We usually train VLMs on visual synthetic data that we (as humans) label as photorrealistic. We argue that this is an anthropocentric perspective imposed to a model that might not synthetize visual information as we do. VERSE helps to visualize latent space and overlay visual features to detect poor-performance regions and take action to include better suited training sets to boost model performance.

Figure 1. Traditionally, the quality of synthetic images in a dataset is assessed from an anthropocentric perspective, answering the question of whether such images appear photorealistic. In contrast, this work proposes evaluating the images from the model’s perspective through visual embedding analysis.

Models 👾

We use different Vision Language Models (VLMs) with varying visual signal strenght and diverse visual world models. We prove VERSE over those models showing and using stronger visual representations (Donut and Idefics2).
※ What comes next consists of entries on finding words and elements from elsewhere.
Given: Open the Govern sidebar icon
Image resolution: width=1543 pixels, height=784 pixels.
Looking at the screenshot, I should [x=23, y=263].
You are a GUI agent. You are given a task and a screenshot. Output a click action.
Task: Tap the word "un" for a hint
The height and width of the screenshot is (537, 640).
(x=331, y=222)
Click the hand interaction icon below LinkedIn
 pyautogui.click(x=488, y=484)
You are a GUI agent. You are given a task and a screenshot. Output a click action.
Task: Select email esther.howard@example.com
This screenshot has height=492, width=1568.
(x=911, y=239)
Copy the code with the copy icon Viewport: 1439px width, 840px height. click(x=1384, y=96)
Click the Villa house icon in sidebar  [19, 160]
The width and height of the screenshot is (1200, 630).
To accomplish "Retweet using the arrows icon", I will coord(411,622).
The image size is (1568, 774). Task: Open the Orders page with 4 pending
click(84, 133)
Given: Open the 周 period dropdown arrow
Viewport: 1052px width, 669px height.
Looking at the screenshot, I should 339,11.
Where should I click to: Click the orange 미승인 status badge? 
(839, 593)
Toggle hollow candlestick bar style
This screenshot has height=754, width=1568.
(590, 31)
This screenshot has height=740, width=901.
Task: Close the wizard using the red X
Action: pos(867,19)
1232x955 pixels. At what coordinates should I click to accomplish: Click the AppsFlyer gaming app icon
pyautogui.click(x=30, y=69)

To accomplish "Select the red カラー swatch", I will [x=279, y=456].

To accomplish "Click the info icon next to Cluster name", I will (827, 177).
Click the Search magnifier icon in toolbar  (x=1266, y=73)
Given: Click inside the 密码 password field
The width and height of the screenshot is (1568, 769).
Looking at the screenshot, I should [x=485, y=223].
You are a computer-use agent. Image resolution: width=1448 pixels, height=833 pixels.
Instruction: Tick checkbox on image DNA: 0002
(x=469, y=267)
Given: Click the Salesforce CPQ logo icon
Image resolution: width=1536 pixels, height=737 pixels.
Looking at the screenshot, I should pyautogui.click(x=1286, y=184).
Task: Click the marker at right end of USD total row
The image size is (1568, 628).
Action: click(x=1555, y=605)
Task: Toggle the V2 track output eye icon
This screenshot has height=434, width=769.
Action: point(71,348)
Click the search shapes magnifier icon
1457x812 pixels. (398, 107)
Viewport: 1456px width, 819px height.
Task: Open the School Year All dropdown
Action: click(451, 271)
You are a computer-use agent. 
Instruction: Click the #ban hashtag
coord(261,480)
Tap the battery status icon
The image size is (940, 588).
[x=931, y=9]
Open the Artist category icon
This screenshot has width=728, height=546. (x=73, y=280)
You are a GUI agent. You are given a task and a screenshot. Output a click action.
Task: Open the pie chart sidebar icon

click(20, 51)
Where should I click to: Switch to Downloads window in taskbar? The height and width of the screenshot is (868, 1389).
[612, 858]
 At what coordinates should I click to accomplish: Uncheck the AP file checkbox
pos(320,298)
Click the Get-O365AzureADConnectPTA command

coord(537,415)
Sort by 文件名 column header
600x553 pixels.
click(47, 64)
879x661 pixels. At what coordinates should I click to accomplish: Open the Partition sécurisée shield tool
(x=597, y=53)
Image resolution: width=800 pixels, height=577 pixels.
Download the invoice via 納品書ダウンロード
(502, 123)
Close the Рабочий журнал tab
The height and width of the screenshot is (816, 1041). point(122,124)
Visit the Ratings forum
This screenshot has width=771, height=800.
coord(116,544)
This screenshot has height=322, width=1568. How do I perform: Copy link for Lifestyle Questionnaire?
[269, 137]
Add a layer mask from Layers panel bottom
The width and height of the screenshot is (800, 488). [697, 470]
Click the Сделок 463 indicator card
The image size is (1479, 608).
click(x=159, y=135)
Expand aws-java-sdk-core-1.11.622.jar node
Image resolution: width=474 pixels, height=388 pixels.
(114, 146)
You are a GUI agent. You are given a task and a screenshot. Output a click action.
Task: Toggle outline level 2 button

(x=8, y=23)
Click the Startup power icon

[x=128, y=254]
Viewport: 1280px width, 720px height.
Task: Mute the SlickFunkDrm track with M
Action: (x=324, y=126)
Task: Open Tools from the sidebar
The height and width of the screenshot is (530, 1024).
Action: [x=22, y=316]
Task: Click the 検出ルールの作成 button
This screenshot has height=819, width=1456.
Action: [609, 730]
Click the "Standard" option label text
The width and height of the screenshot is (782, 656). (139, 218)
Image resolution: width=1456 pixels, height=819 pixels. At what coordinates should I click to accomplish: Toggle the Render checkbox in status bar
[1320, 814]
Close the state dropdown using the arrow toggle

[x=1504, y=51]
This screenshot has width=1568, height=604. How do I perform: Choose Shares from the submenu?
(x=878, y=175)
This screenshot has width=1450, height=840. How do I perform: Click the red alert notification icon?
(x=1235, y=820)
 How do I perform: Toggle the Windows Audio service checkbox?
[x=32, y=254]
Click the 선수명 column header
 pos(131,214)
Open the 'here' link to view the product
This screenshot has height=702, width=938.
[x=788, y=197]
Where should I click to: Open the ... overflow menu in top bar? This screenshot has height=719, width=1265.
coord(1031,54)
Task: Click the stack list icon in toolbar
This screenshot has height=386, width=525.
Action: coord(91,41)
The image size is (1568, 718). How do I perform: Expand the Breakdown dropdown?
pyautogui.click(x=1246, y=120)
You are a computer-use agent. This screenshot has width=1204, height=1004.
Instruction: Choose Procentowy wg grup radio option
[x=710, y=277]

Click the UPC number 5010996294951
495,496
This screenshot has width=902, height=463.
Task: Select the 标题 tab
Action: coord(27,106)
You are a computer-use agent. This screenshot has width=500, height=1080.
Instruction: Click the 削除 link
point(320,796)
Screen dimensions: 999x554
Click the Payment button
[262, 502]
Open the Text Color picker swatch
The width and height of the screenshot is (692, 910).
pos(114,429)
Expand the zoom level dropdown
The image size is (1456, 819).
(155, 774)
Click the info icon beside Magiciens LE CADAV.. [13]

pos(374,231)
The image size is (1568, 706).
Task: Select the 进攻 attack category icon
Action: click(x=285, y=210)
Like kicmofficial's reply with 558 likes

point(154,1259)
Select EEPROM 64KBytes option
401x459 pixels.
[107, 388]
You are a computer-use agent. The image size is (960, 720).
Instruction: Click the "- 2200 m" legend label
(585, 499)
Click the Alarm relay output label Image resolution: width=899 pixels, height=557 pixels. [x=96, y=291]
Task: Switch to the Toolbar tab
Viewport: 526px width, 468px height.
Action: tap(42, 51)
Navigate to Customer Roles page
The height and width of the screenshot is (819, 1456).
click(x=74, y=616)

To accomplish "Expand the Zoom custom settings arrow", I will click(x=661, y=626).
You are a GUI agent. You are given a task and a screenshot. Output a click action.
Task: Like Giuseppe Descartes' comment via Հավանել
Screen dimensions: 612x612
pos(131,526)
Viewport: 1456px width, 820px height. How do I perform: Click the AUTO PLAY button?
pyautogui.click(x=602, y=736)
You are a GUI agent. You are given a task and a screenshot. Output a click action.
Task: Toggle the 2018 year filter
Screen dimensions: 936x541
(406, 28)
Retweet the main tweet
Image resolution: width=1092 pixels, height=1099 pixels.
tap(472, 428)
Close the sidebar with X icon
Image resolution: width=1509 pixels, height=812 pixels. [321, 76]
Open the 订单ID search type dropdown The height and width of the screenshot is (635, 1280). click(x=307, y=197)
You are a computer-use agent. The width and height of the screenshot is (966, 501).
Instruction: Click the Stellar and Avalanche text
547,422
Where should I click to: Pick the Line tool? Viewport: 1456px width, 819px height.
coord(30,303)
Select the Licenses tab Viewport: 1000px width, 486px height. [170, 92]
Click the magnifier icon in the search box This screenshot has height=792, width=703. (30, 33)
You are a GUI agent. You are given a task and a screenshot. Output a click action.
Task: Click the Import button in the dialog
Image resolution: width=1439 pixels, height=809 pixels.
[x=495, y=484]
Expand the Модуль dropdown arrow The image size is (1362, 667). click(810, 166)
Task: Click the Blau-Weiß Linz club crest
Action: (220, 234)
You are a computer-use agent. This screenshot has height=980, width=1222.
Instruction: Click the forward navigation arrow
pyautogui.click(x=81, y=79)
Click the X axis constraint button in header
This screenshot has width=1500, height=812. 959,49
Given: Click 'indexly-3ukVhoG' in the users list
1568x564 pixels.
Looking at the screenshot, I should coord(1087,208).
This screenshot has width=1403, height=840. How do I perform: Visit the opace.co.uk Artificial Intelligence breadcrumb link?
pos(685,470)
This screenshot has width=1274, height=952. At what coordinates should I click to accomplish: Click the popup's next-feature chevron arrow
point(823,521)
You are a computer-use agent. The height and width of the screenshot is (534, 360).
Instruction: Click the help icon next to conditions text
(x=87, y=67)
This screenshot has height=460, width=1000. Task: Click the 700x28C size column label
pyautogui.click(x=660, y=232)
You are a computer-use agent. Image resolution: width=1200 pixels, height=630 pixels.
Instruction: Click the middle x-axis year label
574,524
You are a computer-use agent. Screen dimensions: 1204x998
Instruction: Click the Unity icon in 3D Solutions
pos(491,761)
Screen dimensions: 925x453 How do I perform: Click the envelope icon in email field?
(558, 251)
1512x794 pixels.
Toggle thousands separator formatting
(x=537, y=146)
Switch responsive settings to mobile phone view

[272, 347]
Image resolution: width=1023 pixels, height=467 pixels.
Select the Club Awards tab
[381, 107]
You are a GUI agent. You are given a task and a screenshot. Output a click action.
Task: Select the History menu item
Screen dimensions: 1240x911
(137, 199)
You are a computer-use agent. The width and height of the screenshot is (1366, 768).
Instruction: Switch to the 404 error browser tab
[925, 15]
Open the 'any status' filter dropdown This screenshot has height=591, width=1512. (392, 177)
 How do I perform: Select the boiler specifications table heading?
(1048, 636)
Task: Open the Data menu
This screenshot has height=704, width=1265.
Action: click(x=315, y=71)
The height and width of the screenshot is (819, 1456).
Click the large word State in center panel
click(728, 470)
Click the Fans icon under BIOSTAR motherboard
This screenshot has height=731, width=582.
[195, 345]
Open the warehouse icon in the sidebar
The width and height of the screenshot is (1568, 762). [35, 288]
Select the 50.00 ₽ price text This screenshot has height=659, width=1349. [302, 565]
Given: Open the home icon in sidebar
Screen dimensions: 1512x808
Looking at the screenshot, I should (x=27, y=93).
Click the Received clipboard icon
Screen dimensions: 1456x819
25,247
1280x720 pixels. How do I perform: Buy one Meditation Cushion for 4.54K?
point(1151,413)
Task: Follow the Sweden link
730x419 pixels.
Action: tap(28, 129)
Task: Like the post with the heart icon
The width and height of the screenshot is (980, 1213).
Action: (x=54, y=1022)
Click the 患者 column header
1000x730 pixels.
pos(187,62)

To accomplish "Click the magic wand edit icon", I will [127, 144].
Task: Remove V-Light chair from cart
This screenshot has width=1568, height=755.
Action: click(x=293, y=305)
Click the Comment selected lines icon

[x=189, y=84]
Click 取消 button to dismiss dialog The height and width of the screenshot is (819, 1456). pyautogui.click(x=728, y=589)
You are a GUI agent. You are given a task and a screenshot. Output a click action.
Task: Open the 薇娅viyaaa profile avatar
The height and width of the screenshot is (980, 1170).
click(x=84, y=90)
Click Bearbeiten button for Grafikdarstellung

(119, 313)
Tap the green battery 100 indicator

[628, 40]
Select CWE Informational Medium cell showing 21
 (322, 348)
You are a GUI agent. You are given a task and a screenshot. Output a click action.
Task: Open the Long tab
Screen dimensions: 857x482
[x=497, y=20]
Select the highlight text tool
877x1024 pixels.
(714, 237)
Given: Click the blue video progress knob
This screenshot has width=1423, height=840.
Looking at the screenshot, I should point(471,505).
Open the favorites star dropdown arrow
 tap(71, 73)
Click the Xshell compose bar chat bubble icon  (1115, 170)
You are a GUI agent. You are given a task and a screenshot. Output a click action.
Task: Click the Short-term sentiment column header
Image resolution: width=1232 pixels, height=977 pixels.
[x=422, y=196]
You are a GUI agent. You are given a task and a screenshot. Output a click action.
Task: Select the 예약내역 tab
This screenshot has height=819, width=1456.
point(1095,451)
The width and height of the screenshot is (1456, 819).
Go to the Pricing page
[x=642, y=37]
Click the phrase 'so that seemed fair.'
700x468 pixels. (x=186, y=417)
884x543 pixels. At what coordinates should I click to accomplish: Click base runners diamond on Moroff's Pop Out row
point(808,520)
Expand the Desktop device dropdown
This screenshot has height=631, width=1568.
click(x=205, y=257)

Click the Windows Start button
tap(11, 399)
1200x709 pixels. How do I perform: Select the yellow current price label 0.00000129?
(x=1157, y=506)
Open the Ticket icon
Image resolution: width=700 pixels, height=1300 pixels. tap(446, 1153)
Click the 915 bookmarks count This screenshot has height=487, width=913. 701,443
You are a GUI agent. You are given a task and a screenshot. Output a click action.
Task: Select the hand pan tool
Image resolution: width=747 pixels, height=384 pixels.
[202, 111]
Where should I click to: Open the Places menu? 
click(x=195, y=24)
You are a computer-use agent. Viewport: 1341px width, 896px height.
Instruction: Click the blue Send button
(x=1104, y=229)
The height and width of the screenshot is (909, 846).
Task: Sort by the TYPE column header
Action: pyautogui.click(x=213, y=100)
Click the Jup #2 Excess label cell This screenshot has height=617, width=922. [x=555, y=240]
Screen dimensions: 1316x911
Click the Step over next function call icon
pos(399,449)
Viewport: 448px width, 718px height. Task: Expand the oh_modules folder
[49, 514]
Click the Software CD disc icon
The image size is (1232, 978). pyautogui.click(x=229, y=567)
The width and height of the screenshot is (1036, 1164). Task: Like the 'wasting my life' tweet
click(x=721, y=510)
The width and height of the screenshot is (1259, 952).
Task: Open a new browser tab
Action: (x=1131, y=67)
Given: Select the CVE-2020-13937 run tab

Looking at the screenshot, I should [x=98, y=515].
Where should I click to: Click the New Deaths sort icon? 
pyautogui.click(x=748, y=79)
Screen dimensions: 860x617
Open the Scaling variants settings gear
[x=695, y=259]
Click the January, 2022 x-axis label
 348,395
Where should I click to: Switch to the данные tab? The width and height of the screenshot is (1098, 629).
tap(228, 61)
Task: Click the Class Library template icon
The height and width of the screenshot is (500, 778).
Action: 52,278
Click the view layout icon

Model	Pre-Trained 🤗 version	Input data	Task
LayoutLMv2	microsoft/layoutlmv2-base-uncased	I + T + L	Token classification
LayoutXLM	microsoft/layoutxlm-base	I + T + L	Token classification
LayoutLMv3	microsoft/layoutlmv3-base	I + T + L	Token classification
Donut	naver-clova-ix/donut-base	I + T	Sequence Generation
Idefics2	HuggingFaceM4/idefics2-8b	I + T	Sequence Generation
PaliGemma	google/paligemma-3b-pt-224	I + T	Sequence Generation
LLaVA	LLaVA-hf/LLaVA-1.5-7b-hf	I + T	Sequence Generation

Table 1. Models pre-considered in this research.

Datasets 📑

Training Dataset 📄

We use the Spanish partition of the MERIT Dataset. The MERIT Dataset is a synthetic multimodal dataset (Image + Text + Layout) crafted for Visually-rich Document Understanding tasks. You can find more about MERIT Dataset here:

Dataset: MERIT Dataset @ Hugging Face 🤗
MERIT Dataset Paper: @ Pattern Recognition and @ ArXiv
Pipeline code: MERIT Dataset generation pipeline

Figure 2. Training samples used. We employ the Spanish-language subsets of the MERIT Dataset, across its different versions (A). Each version comprises data from seven different schools (B). New versions complement the vanilla MERIT Dataset, composed of digital document samples (C) and their renderized versions (D). More information available in the MERIT Dataset paper.

Test-Dev Dataset 📜

We use MERIT Secret (a real dataset under Non-Disclosure Agreement) as test-dev dataset.

Methodology 🔄

Figure 3. VERSE methodology. More information available in the VERSE paper.

Results 📈

Figure 4. We detect conflictive clusters and the main features driving them so we can adjust our training data. In this example, we explore Idefics2 Reduced Embedding Space and boost its performance by combining resonating data that targets conflictive clusters.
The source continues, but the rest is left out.